A geometric sequence is a sequence of non-zero numbers where each term after the first is found by multiplying the previous one by a fixed, non-zero number called the common ratio ($$r$$). To check if a sequence is geometric, we need to verify if the ratio between consecutive terms is constant.

**step2 Calculate the Ratio of Consecutive Terms**

To determine if the given sequence is geometric, we calculate the ratio of the second term to the first term, the third term to the second term, and so on. If these ratios are the same, then the sequence is geometric, and that constant ratio is the common ratio.

Given the sequence:

$$\frac{1}{3}, \frac{2}{3}, \frac{3}{3}, \frac{4}{3}, \ldots$$

Calculate the ratio of the second term to the first term:

$$\frac{\text{Second Term}}{\text{First Term}} = \frac{\frac{2}{3}}{\frac{1}{3}} = \frac{2}{3} \times \frac{3}{1} = 2$$

Calculate the ratio of the third term to the second term:

$$\frac{\text{Third Term}}{\text{Second Term}} = \frac{\frac{3}{3}}{\frac{2}{3}} = \frac{1}{\frac{2}{3}} = 1 \times \frac{3}{2} = \frac{3}{2}$$

Calculate the ratio of the fourth term to the third term:

$$\frac{\text{Fourth Term}}{\text{Third Term}} = \frac{\frac{4}{3}}{\frac{3}{3}} = \frac{\frac{4}{3}}{1} = \frac{4}{3}$$

**step3 Determine if the Sequence is Geometric**

Compare the calculated ratios. If they are not equal, the sequence is not geometric.
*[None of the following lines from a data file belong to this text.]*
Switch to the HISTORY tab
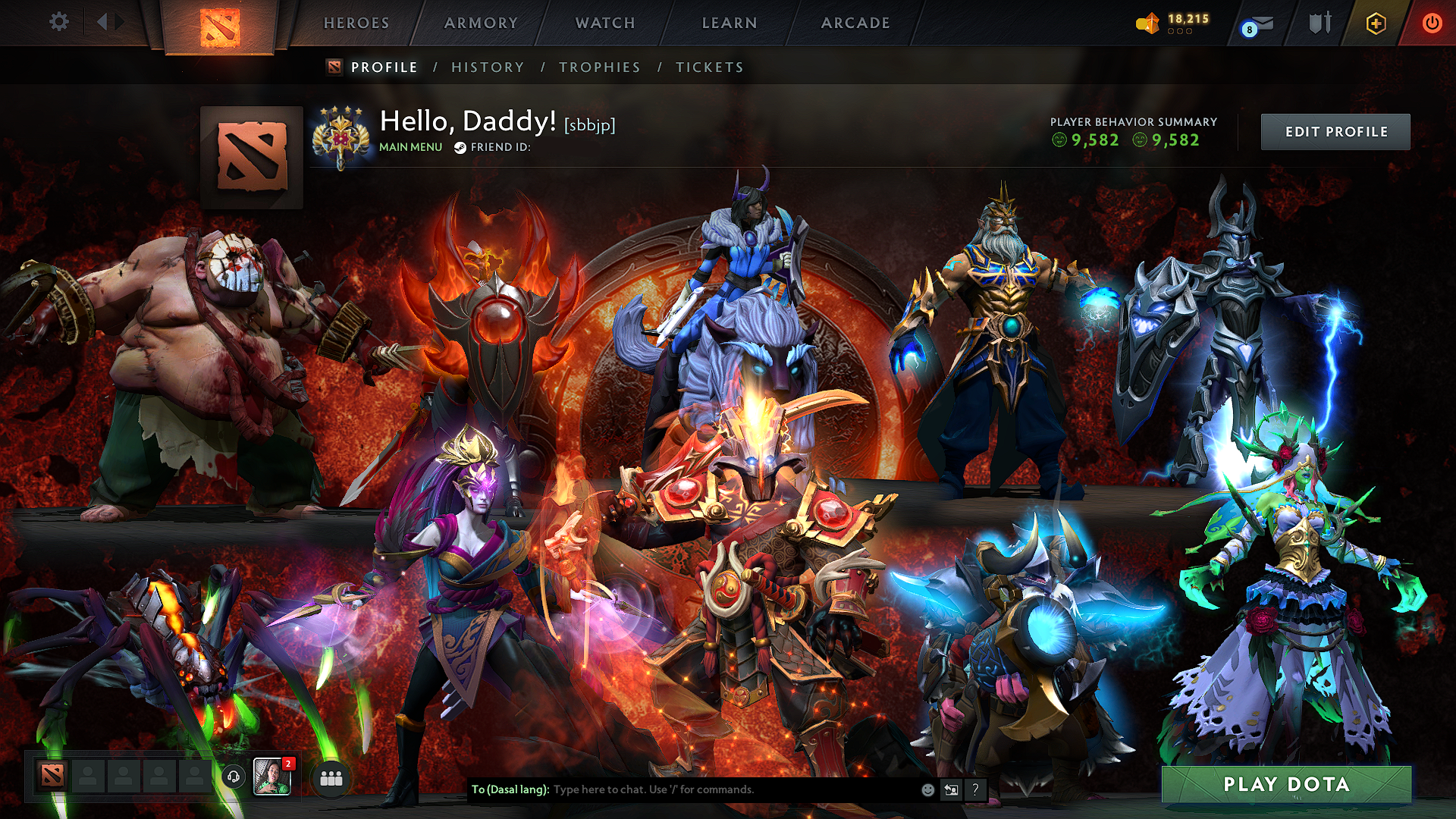The image size is (1456, 819). [x=487, y=67]
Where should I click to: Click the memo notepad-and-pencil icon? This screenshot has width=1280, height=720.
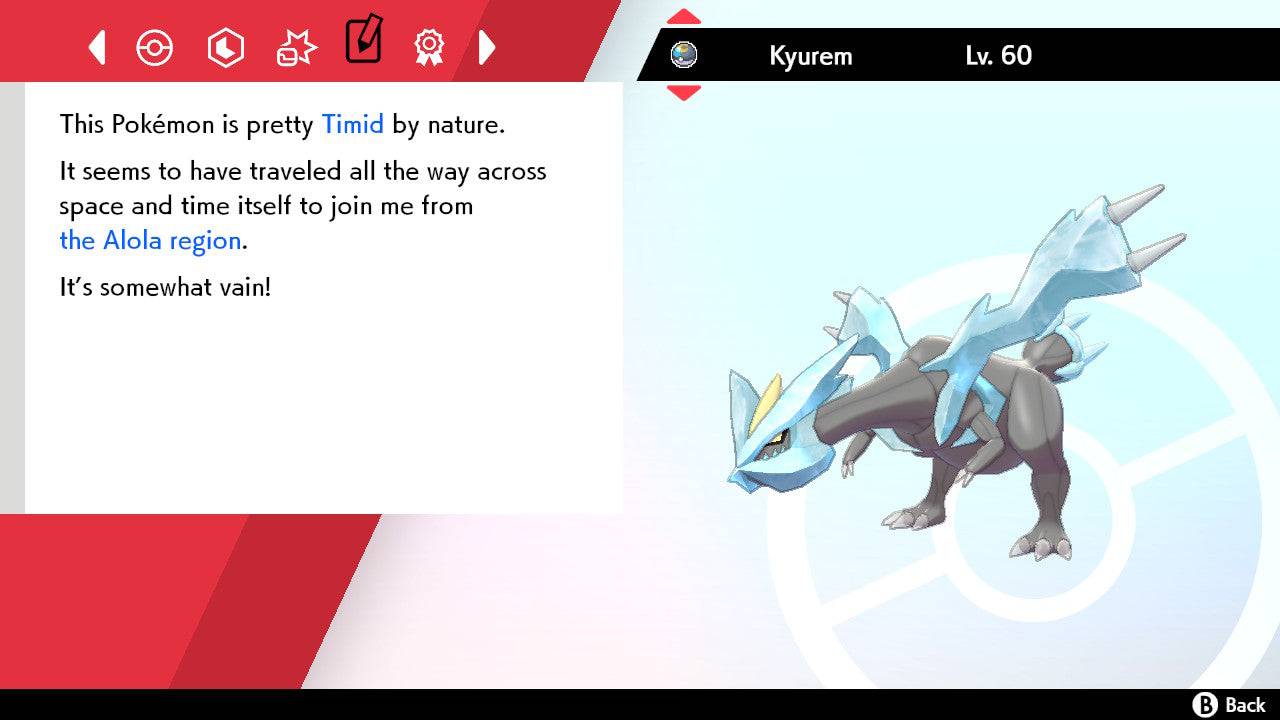[x=362, y=43]
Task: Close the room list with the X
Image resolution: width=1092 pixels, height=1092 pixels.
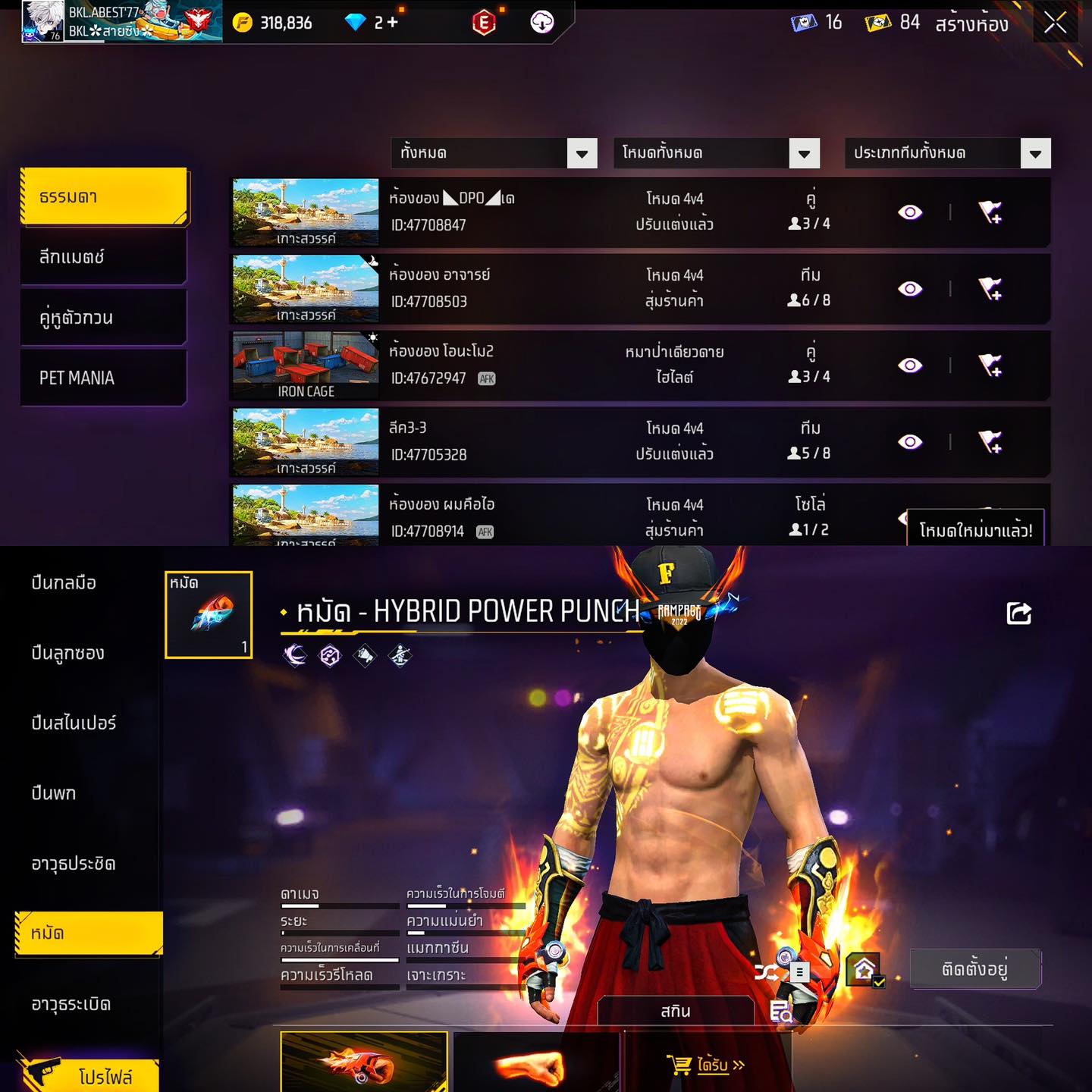Action: click(1055, 24)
The ratios we found are $$2$$, $$\frac{3}{2}$$, and $$\frac{4}{3}$$.

Since $$2 \neq \frac{3}{2}$$, the ratios between consecutive terms are not constant.

Therefore, the sequence is not geometric.

Alternative answer

Answer: The sequence is not geometric. Explain
This is a question about identifying a geometric sequence . The solving step is:

1. A geometric sequence is when you multiply the same number (called the common ratio) to get from one term to the next.
2. Let's check the numbers in our sequence: 1/3, 2/3, 3/3, 4/3, ...
3. First, I'll see what I multiply to get from the first term (1/3) to the second term (2/3). If I divide 2/3 by 1/3, I get 2. So, maybe the ratio is 2.
4. Next, I'll see what I multiply to get from the second term (2/3) to the third term (3/3). If I divide 3/3 (which is 1) by 2/3, I get 3/2.
5. Since 2 is not the same as 3/2, the number I'm multiplying by isn't the same each time. That means it's not a geometric sequence!

Alternative answer

Answer: The sequence is not geometric. Explain
This is a question about identifying if a sequence is geometric and finding its common ratio . The solving step is:

To check if a sequence is geometric, we need to see if there's a common number we multiply by to get from one term to the next. This number is called the common ratio.
Let's check the ratios between consecutive terms:
1. From the first term (1/3) to the second term (2/3):
(2/3) ÷ (1/3) = (2/3) * (3/1) = 2. So, the ratio here is 2.
2. From the second term (2/3) to the third term (3/3):
(3/3) ÷ (2/3) = 1 ÷ (2/3) = 1 * (3/2) = 3/2. So, the ratio here is 3/2.

Since the first ratio (2) is not the same as the second ratio (3/2), the sequence does not have a common ratio. This means it's not a geometric sequence.